▶ To do
Turn the listing, from the line containing "is (242, 383)." to the line containing "coord(163,324)" (both included), into a numbered list with blank lines left out.

▶ Material shown
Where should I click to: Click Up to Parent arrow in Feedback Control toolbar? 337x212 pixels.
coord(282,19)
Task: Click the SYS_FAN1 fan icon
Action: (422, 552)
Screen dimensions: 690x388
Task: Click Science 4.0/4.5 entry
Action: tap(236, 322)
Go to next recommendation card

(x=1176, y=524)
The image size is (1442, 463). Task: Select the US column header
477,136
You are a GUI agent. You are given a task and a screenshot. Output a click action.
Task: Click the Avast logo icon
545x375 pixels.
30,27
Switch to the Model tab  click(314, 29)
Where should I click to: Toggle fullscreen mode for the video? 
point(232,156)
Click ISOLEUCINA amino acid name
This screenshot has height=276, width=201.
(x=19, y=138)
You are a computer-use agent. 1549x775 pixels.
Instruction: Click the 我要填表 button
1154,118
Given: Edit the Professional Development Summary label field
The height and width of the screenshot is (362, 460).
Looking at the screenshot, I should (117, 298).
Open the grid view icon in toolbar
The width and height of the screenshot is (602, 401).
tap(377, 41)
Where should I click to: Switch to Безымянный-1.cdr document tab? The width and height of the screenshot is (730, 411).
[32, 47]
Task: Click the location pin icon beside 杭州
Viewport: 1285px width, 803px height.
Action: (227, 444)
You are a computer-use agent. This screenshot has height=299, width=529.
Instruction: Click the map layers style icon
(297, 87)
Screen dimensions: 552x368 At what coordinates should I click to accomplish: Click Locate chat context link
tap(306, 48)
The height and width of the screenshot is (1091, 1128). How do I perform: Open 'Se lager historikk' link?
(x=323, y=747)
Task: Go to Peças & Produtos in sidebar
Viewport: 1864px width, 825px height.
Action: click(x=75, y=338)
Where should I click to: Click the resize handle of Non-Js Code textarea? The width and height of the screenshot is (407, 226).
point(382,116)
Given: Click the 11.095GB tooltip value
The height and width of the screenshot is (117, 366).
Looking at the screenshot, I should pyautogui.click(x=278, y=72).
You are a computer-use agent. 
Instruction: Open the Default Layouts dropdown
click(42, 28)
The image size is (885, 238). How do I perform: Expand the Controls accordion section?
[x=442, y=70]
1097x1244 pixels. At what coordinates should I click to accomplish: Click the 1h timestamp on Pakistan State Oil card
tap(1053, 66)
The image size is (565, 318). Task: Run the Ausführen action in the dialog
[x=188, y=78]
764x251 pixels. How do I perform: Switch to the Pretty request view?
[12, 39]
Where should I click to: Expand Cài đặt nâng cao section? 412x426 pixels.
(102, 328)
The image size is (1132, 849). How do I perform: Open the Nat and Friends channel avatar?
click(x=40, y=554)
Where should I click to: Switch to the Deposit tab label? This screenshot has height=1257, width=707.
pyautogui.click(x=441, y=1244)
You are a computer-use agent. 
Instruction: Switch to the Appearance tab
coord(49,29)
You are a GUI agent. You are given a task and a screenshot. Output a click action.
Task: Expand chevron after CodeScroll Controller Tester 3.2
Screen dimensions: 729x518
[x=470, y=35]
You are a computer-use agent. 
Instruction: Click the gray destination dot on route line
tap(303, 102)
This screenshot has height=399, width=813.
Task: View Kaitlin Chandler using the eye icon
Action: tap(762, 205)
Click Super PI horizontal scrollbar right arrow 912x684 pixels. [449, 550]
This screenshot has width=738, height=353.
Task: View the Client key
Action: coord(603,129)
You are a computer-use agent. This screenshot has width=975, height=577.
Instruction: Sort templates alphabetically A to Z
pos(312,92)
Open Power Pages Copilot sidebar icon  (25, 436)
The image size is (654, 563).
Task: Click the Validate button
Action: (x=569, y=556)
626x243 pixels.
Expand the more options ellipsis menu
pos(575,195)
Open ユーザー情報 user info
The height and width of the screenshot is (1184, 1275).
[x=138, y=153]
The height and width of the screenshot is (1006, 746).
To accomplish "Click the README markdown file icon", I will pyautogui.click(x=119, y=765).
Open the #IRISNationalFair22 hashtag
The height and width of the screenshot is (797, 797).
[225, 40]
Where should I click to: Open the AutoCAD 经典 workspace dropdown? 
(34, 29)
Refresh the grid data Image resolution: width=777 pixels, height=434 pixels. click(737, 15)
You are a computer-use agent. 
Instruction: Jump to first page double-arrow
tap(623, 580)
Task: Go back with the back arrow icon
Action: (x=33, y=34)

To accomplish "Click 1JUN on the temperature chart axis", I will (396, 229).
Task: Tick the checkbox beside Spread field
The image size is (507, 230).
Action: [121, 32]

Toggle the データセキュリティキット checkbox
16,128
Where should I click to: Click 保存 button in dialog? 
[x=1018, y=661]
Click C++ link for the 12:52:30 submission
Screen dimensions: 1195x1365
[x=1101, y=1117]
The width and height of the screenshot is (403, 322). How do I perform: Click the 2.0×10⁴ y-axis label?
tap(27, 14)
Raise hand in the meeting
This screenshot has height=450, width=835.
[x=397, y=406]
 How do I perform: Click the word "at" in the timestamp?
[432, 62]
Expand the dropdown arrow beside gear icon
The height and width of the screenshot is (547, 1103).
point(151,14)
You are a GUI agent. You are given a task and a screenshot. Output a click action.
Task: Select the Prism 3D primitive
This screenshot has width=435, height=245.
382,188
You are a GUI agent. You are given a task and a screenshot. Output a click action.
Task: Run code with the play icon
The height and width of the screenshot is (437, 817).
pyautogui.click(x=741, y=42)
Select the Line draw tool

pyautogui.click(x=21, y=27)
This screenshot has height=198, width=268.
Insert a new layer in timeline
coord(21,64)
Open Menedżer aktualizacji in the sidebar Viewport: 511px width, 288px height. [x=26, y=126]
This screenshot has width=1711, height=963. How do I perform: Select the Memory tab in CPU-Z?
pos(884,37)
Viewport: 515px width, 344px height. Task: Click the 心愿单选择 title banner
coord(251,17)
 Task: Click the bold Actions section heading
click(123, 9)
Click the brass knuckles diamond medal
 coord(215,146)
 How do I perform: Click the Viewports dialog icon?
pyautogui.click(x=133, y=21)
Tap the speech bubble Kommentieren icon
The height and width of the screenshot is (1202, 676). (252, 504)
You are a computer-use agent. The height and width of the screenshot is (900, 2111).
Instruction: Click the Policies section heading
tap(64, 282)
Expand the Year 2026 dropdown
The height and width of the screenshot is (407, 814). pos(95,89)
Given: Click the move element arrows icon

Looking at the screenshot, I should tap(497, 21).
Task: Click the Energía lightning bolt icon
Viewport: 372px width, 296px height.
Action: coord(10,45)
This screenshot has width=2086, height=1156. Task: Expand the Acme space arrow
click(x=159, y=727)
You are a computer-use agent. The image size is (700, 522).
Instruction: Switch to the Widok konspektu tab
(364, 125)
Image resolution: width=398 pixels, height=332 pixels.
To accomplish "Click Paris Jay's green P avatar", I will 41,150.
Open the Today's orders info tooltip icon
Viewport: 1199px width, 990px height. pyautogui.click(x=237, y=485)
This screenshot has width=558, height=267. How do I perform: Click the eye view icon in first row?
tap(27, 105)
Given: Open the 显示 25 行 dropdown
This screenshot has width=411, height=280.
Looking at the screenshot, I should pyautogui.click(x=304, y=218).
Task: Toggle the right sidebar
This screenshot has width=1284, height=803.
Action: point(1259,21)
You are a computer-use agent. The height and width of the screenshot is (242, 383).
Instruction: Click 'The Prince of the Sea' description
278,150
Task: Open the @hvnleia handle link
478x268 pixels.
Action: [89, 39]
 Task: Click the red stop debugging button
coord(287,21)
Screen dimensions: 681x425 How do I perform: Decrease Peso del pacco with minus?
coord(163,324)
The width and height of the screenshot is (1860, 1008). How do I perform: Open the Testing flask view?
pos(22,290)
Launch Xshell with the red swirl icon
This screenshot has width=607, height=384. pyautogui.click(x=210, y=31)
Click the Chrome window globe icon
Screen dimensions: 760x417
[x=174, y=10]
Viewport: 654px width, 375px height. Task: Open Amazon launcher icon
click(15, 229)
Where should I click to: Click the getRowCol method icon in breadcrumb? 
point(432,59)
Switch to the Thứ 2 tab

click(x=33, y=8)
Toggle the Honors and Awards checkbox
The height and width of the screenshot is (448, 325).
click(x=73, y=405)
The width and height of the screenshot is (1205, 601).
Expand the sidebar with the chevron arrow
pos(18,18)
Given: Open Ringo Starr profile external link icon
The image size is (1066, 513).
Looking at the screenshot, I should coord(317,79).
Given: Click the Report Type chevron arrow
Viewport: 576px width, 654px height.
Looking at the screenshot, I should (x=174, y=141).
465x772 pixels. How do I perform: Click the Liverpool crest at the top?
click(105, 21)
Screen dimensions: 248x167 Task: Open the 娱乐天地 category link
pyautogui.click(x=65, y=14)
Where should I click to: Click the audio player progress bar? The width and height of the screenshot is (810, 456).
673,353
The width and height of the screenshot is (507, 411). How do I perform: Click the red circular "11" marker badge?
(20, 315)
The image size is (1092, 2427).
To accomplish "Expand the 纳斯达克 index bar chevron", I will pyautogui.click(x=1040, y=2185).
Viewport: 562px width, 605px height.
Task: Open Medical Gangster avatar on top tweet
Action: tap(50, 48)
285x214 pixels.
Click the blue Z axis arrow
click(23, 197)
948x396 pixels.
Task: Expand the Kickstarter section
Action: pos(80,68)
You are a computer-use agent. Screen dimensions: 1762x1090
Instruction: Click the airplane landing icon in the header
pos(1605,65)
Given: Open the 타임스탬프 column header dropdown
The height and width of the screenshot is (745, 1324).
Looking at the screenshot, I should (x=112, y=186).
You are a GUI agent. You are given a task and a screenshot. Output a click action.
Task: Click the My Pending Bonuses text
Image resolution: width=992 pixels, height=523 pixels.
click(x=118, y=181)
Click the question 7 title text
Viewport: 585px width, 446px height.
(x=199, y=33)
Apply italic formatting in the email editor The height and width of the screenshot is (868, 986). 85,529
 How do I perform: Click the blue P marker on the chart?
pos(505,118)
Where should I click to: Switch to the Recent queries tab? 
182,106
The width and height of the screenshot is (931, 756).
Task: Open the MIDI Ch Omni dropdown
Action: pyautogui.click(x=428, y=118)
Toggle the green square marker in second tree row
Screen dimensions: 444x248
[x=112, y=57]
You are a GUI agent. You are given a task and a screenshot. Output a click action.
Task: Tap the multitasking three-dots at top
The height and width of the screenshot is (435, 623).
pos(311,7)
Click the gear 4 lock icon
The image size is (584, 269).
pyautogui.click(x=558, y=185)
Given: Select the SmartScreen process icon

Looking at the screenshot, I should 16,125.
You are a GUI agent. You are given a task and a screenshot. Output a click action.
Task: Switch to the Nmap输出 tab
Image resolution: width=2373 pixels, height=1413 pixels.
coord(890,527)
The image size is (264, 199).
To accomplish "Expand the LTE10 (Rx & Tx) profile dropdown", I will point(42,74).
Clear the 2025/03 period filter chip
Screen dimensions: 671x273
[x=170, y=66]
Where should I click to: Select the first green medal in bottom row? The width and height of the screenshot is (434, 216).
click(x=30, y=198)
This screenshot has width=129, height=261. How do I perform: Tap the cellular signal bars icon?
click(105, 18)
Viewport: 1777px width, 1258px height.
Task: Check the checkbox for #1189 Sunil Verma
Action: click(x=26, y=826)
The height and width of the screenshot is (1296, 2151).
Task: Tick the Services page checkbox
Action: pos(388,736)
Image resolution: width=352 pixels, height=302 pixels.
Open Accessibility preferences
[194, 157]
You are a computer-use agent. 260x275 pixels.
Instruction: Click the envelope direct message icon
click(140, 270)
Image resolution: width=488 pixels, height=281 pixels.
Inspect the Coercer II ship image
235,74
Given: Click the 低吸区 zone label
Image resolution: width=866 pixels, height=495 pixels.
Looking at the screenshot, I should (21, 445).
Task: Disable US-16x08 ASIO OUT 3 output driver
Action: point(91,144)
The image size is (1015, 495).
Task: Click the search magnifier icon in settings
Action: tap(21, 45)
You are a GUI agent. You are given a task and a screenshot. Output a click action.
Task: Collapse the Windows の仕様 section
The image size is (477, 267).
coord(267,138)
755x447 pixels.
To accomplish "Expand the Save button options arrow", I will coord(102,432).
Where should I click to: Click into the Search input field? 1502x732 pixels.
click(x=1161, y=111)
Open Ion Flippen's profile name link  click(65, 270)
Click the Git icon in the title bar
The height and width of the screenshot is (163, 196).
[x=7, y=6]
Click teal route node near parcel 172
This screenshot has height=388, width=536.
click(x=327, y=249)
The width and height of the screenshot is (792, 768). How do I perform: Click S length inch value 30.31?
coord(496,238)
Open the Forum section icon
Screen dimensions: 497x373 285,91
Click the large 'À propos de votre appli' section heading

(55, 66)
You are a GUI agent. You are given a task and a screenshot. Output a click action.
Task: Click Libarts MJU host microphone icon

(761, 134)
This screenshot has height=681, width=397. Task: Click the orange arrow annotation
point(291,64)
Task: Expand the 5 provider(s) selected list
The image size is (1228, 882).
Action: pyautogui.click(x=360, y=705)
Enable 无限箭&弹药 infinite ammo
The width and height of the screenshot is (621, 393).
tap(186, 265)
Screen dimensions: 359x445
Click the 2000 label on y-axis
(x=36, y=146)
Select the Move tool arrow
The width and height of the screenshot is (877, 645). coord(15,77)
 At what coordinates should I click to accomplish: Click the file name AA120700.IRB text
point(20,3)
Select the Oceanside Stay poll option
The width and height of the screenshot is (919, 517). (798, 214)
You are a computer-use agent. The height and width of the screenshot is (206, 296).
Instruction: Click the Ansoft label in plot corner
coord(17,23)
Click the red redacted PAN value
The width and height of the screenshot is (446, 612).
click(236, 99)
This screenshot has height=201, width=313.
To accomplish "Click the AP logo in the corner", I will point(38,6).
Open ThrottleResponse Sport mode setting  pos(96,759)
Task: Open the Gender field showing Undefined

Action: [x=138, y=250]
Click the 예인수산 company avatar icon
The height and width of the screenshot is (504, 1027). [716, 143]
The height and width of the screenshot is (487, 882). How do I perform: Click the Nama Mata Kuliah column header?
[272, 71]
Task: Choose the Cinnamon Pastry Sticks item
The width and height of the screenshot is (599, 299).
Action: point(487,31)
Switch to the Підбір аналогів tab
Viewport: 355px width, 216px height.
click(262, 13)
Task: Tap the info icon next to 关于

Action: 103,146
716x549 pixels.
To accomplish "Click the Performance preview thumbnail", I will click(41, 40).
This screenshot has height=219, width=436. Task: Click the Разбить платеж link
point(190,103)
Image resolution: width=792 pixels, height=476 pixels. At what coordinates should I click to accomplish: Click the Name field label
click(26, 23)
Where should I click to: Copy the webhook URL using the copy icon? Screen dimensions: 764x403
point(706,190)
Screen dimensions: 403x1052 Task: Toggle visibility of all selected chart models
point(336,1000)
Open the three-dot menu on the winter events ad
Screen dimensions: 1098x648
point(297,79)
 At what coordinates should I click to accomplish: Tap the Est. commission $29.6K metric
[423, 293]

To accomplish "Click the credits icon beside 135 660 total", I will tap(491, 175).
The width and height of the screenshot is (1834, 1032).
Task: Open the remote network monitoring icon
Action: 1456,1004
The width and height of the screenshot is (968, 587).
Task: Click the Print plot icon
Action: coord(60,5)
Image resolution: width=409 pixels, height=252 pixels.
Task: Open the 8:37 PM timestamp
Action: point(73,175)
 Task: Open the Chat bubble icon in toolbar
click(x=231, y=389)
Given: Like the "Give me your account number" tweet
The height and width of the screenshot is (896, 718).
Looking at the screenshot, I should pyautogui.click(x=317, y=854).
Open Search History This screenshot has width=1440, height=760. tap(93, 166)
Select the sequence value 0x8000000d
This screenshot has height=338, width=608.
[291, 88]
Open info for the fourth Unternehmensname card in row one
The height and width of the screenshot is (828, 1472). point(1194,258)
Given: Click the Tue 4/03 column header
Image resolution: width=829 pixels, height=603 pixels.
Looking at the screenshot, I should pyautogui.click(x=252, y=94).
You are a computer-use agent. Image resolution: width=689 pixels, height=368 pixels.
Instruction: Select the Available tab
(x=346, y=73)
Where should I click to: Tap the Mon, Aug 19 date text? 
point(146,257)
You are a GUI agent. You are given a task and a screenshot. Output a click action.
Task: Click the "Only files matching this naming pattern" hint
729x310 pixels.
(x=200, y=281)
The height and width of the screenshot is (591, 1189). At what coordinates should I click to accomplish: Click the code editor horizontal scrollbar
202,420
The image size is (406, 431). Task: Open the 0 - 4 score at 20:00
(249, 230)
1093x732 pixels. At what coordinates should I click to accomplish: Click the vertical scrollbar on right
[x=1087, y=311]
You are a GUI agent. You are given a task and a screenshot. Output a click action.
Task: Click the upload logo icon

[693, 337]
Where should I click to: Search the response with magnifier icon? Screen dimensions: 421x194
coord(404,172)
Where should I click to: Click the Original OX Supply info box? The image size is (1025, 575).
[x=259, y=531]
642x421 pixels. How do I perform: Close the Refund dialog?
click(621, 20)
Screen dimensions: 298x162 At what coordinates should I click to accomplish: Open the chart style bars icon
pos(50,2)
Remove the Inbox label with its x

▶ The result
1. You are a computer-use agent. The height and width of the screenshot is (242, 383).
2. Instruction: Click 'The Prince of the Sea' description
3. 278,150
4. Task: Open the @hvnleia handle link
5. 478x268 pixels.
6. Action: [89, 39]
7.  Task: Click the red stop debugging button
8. coord(287,21)
9. Screen dimensions: 681x425 How do I perform: Decrease Peso del pacco with minus?
10. coord(163,324)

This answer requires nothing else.